Auch die Welt des ‚Medienreligiösen‘ (Arno Schilson) im Allgemeinen besitzt eine fast religiöse Struktur. Man denke hier vor allem an Heils- und Unheilsversprechen in der Werbung, den rituellen Feiercharakter der Shows und die Vorbildfunktion der in Talkshows dargestellten Biographien. Die Programmstruktur des Fernsehens – beispielsweise stellt die ‚Zeit im Bild‘ im ORF eine wichtige Markierung im Tagesablauf dar – hat für viele Menschen die Funktion des Morgen- und des Abendlobes und der dreimaligen Angelusglocke übernommen.
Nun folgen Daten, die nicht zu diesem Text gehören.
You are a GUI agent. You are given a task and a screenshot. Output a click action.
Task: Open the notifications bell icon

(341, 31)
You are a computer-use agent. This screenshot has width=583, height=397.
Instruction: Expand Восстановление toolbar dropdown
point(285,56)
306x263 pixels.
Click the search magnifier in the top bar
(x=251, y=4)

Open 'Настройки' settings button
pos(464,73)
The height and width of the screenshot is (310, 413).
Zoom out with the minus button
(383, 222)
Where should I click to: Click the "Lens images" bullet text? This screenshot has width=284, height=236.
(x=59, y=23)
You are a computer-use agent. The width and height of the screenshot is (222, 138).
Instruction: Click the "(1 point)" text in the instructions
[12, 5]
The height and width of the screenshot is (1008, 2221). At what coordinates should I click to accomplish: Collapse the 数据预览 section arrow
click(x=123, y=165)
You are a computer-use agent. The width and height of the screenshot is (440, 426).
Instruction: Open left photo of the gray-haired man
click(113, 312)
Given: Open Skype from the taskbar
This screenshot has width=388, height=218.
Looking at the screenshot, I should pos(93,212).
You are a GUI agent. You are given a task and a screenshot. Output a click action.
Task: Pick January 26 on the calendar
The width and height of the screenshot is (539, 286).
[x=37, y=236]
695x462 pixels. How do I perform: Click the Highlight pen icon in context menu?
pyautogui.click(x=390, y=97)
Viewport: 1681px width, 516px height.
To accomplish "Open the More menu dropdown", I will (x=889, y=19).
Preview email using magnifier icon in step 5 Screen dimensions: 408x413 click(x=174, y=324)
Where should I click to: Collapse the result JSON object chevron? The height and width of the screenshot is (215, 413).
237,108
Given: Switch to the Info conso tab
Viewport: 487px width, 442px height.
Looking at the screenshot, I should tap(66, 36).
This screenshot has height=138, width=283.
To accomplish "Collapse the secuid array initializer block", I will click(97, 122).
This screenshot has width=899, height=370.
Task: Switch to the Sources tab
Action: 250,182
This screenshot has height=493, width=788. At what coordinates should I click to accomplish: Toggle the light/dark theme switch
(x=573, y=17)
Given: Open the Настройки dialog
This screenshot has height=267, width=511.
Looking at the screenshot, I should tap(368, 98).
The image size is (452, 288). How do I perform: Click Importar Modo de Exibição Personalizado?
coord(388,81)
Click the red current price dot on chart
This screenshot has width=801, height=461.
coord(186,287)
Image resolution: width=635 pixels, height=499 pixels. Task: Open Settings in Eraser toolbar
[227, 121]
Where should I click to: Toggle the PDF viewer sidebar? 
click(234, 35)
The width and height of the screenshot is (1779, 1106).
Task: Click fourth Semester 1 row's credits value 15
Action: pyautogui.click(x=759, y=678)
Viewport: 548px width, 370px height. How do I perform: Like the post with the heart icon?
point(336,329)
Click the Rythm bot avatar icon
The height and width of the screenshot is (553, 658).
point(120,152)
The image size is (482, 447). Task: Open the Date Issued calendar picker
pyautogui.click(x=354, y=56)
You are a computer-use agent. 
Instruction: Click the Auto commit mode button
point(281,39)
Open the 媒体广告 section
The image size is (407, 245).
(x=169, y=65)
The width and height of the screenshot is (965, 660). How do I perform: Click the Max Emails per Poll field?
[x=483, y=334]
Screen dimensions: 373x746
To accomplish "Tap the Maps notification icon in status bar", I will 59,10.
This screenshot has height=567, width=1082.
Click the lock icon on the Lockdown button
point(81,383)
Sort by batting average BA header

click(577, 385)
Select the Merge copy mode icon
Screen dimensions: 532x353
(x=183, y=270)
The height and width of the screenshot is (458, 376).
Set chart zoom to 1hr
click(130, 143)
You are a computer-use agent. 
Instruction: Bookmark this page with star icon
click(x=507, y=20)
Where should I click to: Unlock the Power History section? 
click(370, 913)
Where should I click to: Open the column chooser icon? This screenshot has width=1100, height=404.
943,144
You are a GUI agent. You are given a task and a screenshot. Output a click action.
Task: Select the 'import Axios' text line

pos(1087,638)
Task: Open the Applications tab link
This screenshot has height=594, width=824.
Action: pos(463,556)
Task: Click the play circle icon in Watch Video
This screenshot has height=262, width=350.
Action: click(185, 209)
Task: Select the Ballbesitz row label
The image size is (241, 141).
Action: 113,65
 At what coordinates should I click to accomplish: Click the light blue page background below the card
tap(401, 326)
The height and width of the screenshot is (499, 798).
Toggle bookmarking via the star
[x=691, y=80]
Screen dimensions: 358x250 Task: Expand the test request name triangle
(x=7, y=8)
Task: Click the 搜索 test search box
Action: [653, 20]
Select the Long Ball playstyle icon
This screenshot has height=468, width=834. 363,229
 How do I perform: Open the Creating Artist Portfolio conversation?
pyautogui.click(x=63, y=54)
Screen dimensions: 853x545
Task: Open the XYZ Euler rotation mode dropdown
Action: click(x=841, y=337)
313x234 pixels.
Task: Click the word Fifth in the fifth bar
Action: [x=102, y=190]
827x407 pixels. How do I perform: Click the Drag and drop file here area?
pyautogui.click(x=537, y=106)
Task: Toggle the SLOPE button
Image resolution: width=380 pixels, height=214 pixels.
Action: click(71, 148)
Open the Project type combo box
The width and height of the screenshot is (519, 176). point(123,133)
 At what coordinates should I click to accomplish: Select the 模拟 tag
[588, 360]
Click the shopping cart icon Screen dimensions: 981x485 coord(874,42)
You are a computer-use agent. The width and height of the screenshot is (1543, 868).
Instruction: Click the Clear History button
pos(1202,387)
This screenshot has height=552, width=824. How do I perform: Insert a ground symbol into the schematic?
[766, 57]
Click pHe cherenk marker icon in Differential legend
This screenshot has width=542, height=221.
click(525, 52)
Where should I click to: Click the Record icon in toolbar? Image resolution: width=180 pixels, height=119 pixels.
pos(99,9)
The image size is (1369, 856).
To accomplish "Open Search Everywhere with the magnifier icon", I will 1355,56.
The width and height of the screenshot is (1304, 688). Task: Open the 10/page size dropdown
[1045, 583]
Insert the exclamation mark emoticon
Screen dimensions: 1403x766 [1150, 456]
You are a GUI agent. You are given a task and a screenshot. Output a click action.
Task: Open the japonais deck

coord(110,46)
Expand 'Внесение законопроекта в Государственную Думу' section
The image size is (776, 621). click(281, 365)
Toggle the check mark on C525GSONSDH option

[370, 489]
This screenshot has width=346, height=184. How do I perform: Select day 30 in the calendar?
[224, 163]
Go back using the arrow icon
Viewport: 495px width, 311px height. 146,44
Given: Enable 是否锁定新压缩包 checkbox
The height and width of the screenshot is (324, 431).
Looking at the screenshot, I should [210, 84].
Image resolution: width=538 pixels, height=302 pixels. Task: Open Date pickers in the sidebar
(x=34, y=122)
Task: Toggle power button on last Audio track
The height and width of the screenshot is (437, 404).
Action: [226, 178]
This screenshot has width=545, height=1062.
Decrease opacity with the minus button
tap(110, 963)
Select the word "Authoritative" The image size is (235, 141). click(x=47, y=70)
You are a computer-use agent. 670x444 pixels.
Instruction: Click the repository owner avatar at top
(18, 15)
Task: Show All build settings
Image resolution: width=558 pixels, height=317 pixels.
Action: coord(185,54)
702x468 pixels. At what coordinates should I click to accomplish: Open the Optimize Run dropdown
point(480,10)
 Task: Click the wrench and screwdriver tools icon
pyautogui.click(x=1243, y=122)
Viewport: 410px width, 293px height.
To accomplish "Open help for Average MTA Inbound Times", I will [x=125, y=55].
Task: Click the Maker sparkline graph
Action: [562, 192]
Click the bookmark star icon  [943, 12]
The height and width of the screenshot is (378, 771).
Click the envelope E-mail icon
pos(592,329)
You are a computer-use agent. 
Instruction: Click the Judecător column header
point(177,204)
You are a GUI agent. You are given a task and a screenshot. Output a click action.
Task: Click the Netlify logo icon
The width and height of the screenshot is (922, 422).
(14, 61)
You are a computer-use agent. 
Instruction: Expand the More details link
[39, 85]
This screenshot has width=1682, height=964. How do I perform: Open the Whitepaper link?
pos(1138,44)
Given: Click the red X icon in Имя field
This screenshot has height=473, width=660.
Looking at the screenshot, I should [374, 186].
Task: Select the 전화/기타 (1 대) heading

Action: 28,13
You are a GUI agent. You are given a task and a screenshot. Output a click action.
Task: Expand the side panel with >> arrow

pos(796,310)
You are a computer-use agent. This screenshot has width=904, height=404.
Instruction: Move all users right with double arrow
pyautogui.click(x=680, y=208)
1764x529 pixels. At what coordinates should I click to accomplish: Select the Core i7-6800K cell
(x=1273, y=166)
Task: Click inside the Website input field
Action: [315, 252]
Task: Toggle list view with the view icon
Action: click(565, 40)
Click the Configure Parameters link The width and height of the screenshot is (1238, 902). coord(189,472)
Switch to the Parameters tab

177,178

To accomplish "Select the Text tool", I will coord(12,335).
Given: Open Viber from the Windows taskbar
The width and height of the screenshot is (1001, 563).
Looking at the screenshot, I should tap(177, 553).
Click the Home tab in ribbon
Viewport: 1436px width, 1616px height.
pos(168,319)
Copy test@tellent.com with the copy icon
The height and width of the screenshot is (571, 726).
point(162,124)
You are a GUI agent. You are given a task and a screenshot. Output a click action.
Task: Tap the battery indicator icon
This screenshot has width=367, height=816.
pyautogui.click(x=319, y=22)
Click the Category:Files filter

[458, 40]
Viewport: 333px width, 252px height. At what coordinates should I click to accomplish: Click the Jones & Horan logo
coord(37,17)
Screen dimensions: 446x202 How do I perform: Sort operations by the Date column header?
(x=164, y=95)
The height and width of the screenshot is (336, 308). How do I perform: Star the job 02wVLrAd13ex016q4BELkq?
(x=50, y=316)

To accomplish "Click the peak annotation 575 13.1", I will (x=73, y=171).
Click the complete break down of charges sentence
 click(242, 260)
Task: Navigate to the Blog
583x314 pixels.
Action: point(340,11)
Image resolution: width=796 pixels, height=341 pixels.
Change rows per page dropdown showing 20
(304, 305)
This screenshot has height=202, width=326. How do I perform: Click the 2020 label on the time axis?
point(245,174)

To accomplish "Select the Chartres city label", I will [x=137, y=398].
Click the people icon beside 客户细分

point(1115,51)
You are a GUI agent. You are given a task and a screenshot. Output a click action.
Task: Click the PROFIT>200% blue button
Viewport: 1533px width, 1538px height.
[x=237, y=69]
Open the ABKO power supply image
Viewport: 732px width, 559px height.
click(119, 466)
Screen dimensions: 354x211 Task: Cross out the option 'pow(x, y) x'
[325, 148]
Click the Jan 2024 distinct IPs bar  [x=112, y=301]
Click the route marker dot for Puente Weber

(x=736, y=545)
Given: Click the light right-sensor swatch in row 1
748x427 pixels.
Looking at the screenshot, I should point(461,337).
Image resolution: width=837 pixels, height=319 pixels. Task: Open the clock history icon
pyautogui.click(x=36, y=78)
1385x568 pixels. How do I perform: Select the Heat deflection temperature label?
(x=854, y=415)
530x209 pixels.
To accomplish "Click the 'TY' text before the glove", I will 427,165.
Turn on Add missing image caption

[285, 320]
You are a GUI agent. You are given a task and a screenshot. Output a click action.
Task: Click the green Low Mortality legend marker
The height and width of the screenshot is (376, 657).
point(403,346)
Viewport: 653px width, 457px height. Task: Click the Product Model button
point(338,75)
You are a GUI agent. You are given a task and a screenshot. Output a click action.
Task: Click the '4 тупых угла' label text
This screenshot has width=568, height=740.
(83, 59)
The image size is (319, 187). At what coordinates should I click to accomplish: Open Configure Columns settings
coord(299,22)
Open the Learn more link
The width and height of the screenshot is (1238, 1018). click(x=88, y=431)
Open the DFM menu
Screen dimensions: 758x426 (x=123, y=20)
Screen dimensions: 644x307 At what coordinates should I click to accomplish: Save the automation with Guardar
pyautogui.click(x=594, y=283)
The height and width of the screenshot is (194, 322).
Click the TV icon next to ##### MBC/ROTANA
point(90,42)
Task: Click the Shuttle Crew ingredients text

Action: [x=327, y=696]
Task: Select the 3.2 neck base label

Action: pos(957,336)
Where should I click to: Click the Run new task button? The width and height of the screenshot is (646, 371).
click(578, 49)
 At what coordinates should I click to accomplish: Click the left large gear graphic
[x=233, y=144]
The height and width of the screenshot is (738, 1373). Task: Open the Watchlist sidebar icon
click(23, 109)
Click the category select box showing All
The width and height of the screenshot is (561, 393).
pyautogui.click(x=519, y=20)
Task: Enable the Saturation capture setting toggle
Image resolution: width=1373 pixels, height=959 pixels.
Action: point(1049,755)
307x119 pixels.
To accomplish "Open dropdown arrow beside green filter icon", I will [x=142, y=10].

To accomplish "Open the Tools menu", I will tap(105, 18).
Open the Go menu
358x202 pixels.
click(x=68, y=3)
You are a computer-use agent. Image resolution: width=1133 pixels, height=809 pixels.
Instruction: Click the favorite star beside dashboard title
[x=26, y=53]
Zudem gibt es eine wachsende Anzahl von so genannten ‚Stillezentren‘ in Betrieben, Schulen, Ministerien und so weiter, wo Mitarbeitende sich für Meditation, ‚Zu sich selbst kommen’, und private Rituale zurückziehen können.
Zu nennen sind auch die ‚Lebensrituale‘ bei der Geburt oder Adoption von Kindern, bei Beziehungen, Scheidungen oder Verlusten sowie die wieder beliebter werdenden Wallfahrten. Beispielsweise erlebt der beschwerliche camino zum Schrein des hl. Jacobus in Santiago de Compostela seit einigen Jahrzehnten eine spektakuläre Renaissance. Viele der den camino zu Fuß Gehenden verfassen und veröffentlichen ein Pilgertagebuch. Die Grenzen zwischen Touristen und Wallfahrern, an Religion Interessierten, Suchenden und Festglaubenden, Nicht-Kirchlichen und Kirchlichen sind fließend. Für zahlreiche Pilger/innen sind nicht Motive, wie ein Gelübde, Buße, Danksagung oder ein starker Bezug zu Jesus Christus bzw. Maria, ausschlaggebend, sondern das Gehen des Weges selbst: die Erfahrung des eigenen Körpers und seiner Beschränkungen, die Natur, in der man unterwegs ist, die Reflexion über den eigenen Lebensweg, Begegnungen mit anderen Pilgernden und die persönlichen religiösen Überzeugungen. Beliebt sind auch Erntedankfeste und Segnungen, wie die Palmweihe, Adventkranzsegnung und Osterspeisensegnung (‚Fleischweihe‘), letztere vor allem in Kärnten und der Steiermark (sowie in Slowenien, Polen, im orthodoxen Russland und anderswo in Europa). Diese Segnungsarten stiften und stärken Identität; in einer globalisierten Welt zeigen sie regionale Verwurzelung. ‚Brauchtum‘ blüht zurzeit. Zusätzliche Vorteile dieser Segnungsarten sind: sie dauern nicht lange, sind sinnlich – es gibt viel zu sehen, riechen und betasten – und die Teilnehmenden bestimmen etwas Wichtiges selber – das Herrichten des Korbes bzw. des Strauches und des Kranzes – und können es mit nach Hause nehmen. Manche kirchliche Verantwortungsträger stehen diesen Segnungen ambivalent gegenüber: einesteils betrachten sie diese als eine Chance zur Evangelisierung, weil viele Menschen teilnehmen, die sonst nicht oder kaum in die Kirche kommen, andernteils empfinden sie Gefühle des Unbehagens, weil offenbar diese angeblich ‚oberflächlichen‘ und ‚nach Magie riechenden‘ Rituale bei vielen besser ‚ankommen‘ als die wöchentlichen Sonntagsgottesdienste. Doch zeigt dieses Phänomen auch, wie wichtig die allgemeine religiöse Volkskultur ist. Sie ist ein äußerst bedeutender Humusboden für die Erfahrung von Heiligkeit und Sakramentalität. Wenn dieser Humus untergeht, ist auch die offizielle Liturgie gefährdet, auszutrocknen!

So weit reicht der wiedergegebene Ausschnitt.